Firstly, the SDF lacks practice and capability in combined air-sea-land operations. Secondly, questions hang over the SDF’s interoperability with US forces when it comes to actual, kinetic operations.

On the political front, smoke and mirrors are in play. Japan’s public is widely assessed as being pacifistic, and even the ruling conservative Liberal Democratic Party is far from united on hawkishness toward China, which is Japan’s leading trade partner.

Is the party’s conservative element agitating for a policy shift?

Aso and Nakayama both perch on the party’s right-wing which, among other things, seeks a stronger-than-ever security relationship with the US. Certainly, the concept of ideas being increasingly voiced in order to open mainstream discussion leading to eventual policy change exists in Japan.

“Ideas get raised and talked about and gradually they materialize into policy and nobody ever remembers quite how it got there,” said Grant Newsham, a retired US Marine colonel with extensive experience in Japan. 

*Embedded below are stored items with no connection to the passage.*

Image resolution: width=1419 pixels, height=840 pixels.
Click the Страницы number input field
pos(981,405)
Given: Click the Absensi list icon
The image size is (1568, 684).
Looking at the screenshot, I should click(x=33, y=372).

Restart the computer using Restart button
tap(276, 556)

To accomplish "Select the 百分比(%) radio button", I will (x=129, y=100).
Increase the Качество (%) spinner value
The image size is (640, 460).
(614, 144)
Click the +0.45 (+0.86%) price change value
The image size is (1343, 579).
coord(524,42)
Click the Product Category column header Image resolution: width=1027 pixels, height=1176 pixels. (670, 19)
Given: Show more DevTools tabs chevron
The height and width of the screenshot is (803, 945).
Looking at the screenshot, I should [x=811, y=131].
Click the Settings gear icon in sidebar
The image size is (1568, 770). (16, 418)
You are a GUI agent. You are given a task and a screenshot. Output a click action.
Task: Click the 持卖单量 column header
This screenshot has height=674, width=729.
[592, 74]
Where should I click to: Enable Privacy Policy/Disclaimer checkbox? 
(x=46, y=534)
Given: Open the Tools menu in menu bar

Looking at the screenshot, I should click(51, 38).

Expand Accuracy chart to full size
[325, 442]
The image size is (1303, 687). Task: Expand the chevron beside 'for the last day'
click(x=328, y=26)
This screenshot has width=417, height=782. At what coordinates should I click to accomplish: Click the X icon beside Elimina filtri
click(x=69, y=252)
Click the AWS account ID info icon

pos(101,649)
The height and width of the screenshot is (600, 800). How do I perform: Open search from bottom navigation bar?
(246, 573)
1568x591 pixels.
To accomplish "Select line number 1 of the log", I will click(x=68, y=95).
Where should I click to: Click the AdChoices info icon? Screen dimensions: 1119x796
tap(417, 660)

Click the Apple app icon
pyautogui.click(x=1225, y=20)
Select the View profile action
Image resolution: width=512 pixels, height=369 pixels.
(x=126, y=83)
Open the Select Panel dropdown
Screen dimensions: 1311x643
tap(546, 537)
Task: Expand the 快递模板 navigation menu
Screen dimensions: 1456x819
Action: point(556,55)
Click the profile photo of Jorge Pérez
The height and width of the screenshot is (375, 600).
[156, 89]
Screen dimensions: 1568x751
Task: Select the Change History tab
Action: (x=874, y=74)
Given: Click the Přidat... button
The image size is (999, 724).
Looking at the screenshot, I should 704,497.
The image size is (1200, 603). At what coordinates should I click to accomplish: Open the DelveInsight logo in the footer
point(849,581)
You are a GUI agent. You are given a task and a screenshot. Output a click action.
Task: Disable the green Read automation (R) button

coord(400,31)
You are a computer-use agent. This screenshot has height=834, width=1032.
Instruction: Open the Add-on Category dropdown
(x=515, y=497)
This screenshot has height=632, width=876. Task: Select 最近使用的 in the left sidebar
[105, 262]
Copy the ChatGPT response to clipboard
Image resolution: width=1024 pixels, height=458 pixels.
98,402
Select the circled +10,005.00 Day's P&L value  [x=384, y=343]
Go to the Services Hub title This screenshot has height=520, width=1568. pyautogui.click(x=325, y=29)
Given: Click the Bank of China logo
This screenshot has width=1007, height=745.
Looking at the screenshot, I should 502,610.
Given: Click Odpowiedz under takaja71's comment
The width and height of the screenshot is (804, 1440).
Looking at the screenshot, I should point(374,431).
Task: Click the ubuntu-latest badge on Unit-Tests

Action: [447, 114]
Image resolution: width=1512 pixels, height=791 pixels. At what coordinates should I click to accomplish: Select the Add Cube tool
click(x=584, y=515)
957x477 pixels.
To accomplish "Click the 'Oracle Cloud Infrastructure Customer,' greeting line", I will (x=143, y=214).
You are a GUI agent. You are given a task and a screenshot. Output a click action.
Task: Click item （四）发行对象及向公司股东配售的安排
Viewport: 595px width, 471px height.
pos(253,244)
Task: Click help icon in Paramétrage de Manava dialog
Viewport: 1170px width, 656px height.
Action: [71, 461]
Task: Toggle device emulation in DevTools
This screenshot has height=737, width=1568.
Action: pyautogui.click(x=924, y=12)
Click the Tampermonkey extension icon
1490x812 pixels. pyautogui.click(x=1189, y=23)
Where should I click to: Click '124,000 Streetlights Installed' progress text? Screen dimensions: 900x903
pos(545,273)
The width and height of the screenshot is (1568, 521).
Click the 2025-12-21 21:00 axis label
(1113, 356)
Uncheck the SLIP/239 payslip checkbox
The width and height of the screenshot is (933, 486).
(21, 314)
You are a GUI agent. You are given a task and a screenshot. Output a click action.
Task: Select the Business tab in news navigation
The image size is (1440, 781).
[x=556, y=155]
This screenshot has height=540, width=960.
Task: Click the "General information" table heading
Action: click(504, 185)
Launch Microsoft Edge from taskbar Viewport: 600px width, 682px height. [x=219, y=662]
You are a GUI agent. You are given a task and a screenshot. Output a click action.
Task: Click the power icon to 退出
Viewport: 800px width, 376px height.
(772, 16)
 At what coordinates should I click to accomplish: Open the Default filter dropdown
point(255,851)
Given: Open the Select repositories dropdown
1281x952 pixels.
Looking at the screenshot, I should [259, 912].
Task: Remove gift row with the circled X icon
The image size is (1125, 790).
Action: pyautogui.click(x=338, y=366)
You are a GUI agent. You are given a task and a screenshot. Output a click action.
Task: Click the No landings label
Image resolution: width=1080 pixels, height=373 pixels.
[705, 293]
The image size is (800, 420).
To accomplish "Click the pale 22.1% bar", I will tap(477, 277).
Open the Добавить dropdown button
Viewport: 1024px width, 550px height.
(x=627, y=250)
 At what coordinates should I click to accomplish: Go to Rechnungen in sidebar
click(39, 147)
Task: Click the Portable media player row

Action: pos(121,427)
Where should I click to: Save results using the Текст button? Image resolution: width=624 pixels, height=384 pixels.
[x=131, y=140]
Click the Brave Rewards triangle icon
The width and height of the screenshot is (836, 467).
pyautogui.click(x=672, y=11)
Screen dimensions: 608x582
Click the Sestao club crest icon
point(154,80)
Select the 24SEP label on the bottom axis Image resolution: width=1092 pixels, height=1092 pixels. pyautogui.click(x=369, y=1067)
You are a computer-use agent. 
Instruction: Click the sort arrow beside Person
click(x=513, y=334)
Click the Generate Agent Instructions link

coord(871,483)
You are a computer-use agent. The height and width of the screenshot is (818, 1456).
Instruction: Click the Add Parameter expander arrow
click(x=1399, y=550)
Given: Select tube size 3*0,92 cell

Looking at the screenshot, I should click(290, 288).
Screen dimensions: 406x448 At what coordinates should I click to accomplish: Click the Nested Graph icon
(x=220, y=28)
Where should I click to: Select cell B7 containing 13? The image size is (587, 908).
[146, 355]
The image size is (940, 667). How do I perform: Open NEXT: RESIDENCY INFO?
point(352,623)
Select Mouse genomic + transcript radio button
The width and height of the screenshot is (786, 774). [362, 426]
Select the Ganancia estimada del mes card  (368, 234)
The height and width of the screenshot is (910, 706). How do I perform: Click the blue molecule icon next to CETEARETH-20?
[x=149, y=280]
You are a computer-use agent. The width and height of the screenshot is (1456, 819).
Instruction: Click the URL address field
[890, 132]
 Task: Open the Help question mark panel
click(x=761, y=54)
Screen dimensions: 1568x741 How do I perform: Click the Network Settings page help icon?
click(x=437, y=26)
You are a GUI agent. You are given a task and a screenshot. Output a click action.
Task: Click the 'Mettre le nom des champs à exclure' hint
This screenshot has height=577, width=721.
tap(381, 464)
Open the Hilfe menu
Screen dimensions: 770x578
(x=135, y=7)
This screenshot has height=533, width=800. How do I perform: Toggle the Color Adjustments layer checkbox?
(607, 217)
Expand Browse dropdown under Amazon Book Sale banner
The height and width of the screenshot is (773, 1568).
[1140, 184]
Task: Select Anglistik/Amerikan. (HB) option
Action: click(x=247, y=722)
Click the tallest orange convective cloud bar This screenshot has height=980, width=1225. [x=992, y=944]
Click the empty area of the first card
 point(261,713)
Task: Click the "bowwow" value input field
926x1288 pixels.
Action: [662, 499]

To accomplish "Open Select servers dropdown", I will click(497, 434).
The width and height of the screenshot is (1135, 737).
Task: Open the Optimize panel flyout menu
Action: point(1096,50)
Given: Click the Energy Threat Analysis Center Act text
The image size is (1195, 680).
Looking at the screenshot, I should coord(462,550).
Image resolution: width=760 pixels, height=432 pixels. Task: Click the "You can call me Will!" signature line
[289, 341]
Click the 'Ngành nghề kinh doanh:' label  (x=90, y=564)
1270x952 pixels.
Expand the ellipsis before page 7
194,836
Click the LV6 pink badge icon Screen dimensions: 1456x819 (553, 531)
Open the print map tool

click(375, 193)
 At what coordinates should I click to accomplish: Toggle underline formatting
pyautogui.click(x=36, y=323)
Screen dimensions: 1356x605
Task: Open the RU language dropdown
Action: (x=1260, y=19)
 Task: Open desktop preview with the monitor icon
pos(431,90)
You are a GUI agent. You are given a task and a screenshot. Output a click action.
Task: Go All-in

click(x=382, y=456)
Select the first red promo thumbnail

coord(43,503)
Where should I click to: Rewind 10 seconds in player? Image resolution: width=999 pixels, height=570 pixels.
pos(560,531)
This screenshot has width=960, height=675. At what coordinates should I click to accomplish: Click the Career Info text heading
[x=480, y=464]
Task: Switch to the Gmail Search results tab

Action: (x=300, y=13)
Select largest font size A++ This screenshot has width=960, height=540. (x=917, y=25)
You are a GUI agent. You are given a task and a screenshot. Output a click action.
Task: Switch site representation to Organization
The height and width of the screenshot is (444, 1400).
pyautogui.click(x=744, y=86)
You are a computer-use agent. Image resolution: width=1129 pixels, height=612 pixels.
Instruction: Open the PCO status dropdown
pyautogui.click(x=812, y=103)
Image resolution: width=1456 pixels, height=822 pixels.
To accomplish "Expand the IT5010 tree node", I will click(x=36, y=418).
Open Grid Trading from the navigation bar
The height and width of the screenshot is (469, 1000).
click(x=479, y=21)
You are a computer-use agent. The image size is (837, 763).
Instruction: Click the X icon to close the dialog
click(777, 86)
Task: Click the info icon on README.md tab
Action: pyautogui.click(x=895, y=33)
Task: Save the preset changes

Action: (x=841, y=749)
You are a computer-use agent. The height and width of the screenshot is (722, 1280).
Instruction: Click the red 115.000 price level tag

Japanese Deputy Defense Minister Yasuhide Nakayama caused a stir by his comments on Taiwan in Washington. Photo: AFP / Mandel Ngan

Aso comes from a family which, during the Pacific War, deployed slave labor in its mining interests. In the past, he has called for the emperor to visit the controversial Yasukuni Shrine and is reportedly affiliated with the nationwide, supra-political nationalist organization Nippon Kaigi.

Yet while Aso may have more extreme views and be more outspoken than his colleagues, the former prime minister is far from alone in wanting greater Japanese support for Taiwan.

Highly unusually, the island formerly known as Formosa had a positive experience of Japanese colonialism, and interactions between Japanese and Taiwanese are almost uniformly positive.

“There are a lot of politicians in the LDP who are pro-Taiwan,” said Tosh Minohara, who heads Japan’s Research Institute for Indo-Pacific Affairs.  “We should not underestimate support for Taiwan.”